* Task item:
Each record is to be given again without alteration.

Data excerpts

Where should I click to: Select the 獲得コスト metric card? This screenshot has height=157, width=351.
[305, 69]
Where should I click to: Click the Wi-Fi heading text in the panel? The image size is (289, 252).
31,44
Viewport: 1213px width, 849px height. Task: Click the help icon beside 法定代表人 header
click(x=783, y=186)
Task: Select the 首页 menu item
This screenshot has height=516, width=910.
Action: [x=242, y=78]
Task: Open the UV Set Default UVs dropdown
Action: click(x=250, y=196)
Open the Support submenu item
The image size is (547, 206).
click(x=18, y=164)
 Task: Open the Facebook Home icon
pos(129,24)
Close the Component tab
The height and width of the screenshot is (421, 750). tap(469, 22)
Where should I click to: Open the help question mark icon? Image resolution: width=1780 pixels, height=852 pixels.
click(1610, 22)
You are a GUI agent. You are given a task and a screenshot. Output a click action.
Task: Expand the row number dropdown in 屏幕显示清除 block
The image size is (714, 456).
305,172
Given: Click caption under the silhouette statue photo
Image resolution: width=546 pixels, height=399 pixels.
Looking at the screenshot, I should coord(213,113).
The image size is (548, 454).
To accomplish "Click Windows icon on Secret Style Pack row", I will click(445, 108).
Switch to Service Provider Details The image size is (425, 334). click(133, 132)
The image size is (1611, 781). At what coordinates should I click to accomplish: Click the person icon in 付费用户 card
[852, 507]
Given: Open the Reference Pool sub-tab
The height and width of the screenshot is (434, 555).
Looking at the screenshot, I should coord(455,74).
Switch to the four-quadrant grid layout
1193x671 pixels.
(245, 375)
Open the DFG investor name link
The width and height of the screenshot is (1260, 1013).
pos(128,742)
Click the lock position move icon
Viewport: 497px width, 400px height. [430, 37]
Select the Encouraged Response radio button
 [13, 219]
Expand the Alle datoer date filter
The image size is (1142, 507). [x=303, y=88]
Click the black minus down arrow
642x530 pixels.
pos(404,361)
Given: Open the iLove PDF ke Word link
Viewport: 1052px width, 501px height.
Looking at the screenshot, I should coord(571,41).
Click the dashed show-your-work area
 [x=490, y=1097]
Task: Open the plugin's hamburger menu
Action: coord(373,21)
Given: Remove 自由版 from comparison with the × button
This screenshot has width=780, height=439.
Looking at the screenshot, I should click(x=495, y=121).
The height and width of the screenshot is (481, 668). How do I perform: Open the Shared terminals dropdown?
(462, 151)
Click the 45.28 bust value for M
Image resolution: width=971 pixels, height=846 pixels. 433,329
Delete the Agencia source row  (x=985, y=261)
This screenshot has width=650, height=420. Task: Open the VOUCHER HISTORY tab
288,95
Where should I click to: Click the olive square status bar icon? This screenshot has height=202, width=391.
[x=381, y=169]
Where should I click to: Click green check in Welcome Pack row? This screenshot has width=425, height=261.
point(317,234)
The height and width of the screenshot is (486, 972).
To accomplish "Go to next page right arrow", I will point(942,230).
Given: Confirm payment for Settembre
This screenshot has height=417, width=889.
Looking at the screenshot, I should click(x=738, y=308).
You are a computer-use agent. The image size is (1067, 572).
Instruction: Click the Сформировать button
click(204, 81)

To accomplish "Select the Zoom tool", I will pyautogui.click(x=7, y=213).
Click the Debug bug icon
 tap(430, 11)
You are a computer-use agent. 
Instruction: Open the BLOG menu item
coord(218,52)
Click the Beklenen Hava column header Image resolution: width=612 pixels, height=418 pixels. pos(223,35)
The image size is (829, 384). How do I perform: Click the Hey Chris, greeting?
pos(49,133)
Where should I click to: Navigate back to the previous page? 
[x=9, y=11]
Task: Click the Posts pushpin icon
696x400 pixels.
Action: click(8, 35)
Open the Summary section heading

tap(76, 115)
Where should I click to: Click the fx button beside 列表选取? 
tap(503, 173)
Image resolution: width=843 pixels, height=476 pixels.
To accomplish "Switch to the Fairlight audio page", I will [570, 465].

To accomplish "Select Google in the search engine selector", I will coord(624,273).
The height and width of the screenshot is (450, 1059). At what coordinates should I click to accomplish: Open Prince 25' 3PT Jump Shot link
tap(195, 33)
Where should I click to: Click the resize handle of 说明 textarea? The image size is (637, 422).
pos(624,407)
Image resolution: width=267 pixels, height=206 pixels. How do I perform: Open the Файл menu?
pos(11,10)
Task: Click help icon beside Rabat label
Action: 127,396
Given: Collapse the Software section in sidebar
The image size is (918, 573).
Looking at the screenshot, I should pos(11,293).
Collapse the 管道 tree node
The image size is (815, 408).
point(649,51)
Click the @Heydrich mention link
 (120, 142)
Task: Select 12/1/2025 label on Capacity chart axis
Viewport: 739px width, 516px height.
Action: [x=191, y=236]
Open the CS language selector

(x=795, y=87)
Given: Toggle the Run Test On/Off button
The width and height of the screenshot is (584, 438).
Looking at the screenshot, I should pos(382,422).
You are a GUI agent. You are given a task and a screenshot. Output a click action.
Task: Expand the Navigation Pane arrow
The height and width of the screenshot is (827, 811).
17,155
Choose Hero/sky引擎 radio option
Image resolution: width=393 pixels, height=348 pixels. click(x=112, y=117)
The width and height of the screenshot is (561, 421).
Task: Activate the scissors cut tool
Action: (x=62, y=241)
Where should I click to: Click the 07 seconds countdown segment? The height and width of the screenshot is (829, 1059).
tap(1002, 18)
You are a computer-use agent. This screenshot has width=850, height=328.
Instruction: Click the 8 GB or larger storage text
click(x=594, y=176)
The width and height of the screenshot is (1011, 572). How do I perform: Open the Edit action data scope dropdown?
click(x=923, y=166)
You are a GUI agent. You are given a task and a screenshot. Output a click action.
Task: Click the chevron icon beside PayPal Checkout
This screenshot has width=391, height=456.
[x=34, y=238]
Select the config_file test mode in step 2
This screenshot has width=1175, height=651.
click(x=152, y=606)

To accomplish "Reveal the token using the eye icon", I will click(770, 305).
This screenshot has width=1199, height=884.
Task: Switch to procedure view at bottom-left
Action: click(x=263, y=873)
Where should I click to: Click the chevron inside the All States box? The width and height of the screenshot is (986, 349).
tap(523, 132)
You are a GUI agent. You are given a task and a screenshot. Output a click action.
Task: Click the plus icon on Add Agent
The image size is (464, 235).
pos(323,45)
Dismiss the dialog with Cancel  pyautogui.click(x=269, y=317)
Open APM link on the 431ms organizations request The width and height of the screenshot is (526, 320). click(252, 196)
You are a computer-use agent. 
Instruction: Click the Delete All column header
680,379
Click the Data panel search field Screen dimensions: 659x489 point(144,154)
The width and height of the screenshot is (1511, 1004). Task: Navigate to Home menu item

* Answer to the problem:
Where should I click to: Select the 獲得コスト metric card? This screenshot has height=157, width=351.
[305, 69]
Where should I click to: Click the Wi-Fi heading text in the panel? The image size is (289, 252).
31,44
Viewport: 1213px width, 849px height. Task: Click the help icon beside 法定代表人 header
click(x=783, y=186)
Task: Select the 首页 menu item
This screenshot has height=516, width=910.
Action: [x=242, y=78]
Task: Open the UV Set Default UVs dropdown
Action: click(x=250, y=196)
Open the Support submenu item
The image size is (547, 206).
click(x=18, y=164)
 Task: Open the Facebook Home icon
pos(129,24)
Close the Component tab
The height and width of the screenshot is (421, 750). tap(469, 22)
Where should I click to: Open the help question mark icon? Image resolution: width=1780 pixels, height=852 pixels.
click(1610, 22)
You are a GUI agent. You are given a task and a screenshot. Output a click action.
Task: Expand the row number dropdown in 屏幕显示清除 block
The image size is (714, 456).
305,172
Given: Click caption under the silhouette statue photo
Image resolution: width=546 pixels, height=399 pixels.
Looking at the screenshot, I should coord(213,113).
The image size is (548, 454).
To accomplish "Click Windows icon on Secret Style Pack row", I will click(445, 108).
Switch to Service Provider Details The image size is (425, 334). click(133, 132)
The image size is (1611, 781). At what coordinates should I click to accomplish: Click the person icon in 付费用户 card
[852, 507]
Given: Open the Reference Pool sub-tab
The height and width of the screenshot is (434, 555).
Looking at the screenshot, I should coord(455,74).
Switch to the four-quadrant grid layout
1193x671 pixels.
(245, 375)
Open the DFG investor name link
The width and height of the screenshot is (1260, 1013).
pos(128,742)
Click the lock position move icon
Viewport: 497px width, 400px height. [430, 37]
Select the Encouraged Response radio button
 [13, 219]
Expand the Alle datoer date filter
The image size is (1142, 507). [x=303, y=88]
Click the black minus down arrow
642x530 pixels.
pos(404,361)
Given: Open the iLove PDF ke Word link
Viewport: 1052px width, 501px height.
Looking at the screenshot, I should coord(571,41).
Click the dashed show-your-work area
 [x=490, y=1097]
Task: Open the plugin's hamburger menu
Action: coord(373,21)
Given: Remove 自由版 from comparison with the × button
This screenshot has width=780, height=439.
Looking at the screenshot, I should click(x=495, y=121).
The height and width of the screenshot is (481, 668). How do I perform: Open the Shared terminals dropdown?
(462, 151)
Click the 45.28 bust value for M
Image resolution: width=971 pixels, height=846 pixels. 433,329
Delete the Agencia source row  (x=985, y=261)
This screenshot has width=650, height=420. Task: Open the VOUCHER HISTORY tab
288,95
Where should I click to: Click the olive square status bar icon? This screenshot has height=202, width=391.
[x=381, y=169]
Where should I click to: Click green check in Welcome Pack row? This screenshot has width=425, height=261.
point(317,234)
The height and width of the screenshot is (486, 972).
To accomplish "Go to next page right arrow", I will point(942,230).
Given: Confirm payment for Settembre
This screenshot has height=417, width=889.
Looking at the screenshot, I should click(x=738, y=308).
You are a computer-use agent. The image size is (1067, 572).
Instruction: Click the Сформировать button
click(204, 81)

To accomplish "Select the Zoom tool", I will pyautogui.click(x=7, y=213).
Click the Debug bug icon
 tap(430, 11)
You are a computer-use agent. 
Instruction: Open the BLOG menu item
coord(218,52)
Click the Beklenen Hava column header Image resolution: width=612 pixels, height=418 pixels. pos(223,35)
The image size is (829, 384). How do I perform: Click the Hey Chris, greeting?
pos(49,133)
Where should I click to: Navigate back to the previous page? 
[x=9, y=11]
Task: Click the Posts pushpin icon
696x400 pixels.
Action: click(8, 35)
Open the Summary section heading

tap(76, 115)
Where should I click to: Click the fx button beside 列表选取? 
tap(503, 173)
Image resolution: width=843 pixels, height=476 pixels.
To accomplish "Switch to the Fairlight audio page", I will [570, 465].

To accomplish "Select Google in the search engine selector", I will coord(624,273).
The height and width of the screenshot is (450, 1059). At what coordinates should I click to accomplish: Open Prince 25' 3PT Jump Shot link
tap(195, 33)
Where should I click to: Click the resize handle of 说明 textarea? The image size is (637, 422).
pos(624,407)
Image resolution: width=267 pixels, height=206 pixels. How do I perform: Open the Файл menu?
pos(11,10)
Task: Click help icon beside Rabat label
Action: 127,396
Given: Collapse the Software section in sidebar
The image size is (918, 573).
Looking at the screenshot, I should pos(11,293).
Collapse the 管道 tree node
The image size is (815, 408).
point(649,51)
Click the @Heydrich mention link
 (120, 142)
Task: Select 12/1/2025 label on Capacity chart axis
Viewport: 739px width, 516px height.
Action: [x=191, y=236]
Open the CS language selector

(x=795, y=87)
Given: Toggle the Run Test On/Off button
The width and height of the screenshot is (584, 438).
Looking at the screenshot, I should pos(382,422).
You are a GUI agent. You are given a task and a screenshot. Output a click action.
Task: Expand the Navigation Pane arrow
The height and width of the screenshot is (827, 811).
17,155
Choose Hero/sky引擎 radio option
Image resolution: width=393 pixels, height=348 pixels. click(x=112, y=117)
The width and height of the screenshot is (561, 421).
Task: Activate the scissors cut tool
Action: (x=62, y=241)
Where should I click to: Click the 07 seconds countdown segment? The height and width of the screenshot is (829, 1059).
tap(1002, 18)
You are a computer-use agent. This screenshot has width=850, height=328.
Instruction: Click the 8 GB or larger storage text
click(x=594, y=176)
The width and height of the screenshot is (1011, 572). How do I perform: Open the Edit action data scope dropdown?
click(x=923, y=166)
You are a GUI agent. You are given a task and a screenshot. Output a click action.
Task: Click the chevron icon beside PayPal Checkout
This screenshot has width=391, height=456.
[x=34, y=238]
Select the config_file test mode in step 2
This screenshot has width=1175, height=651.
click(x=152, y=606)

To accomplish "Reveal the token using the eye icon", I will click(770, 305).
This screenshot has width=1199, height=884.
Task: Switch to procedure view at bottom-left
Action: click(x=263, y=873)
Where should I click to: Click the chevron inside the All States box? The width and height of the screenshot is (986, 349).
tap(523, 132)
You are a GUI agent. You are given a task and a screenshot. Output a click action.
Task: Click the plus icon on Add Agent
The image size is (464, 235).
pos(323,45)
Dismiss the dialog with Cancel  pyautogui.click(x=269, y=317)
Open APM link on the 431ms organizations request The width and height of the screenshot is (526, 320). click(252, 196)
You are a computer-use agent. 
Instruction: Click the Delete All column header
680,379
Click the Data panel search field Screen dimensions: 659x489 point(144,154)
The width and height of the screenshot is (1511, 1004). Task: Navigate to Home menu item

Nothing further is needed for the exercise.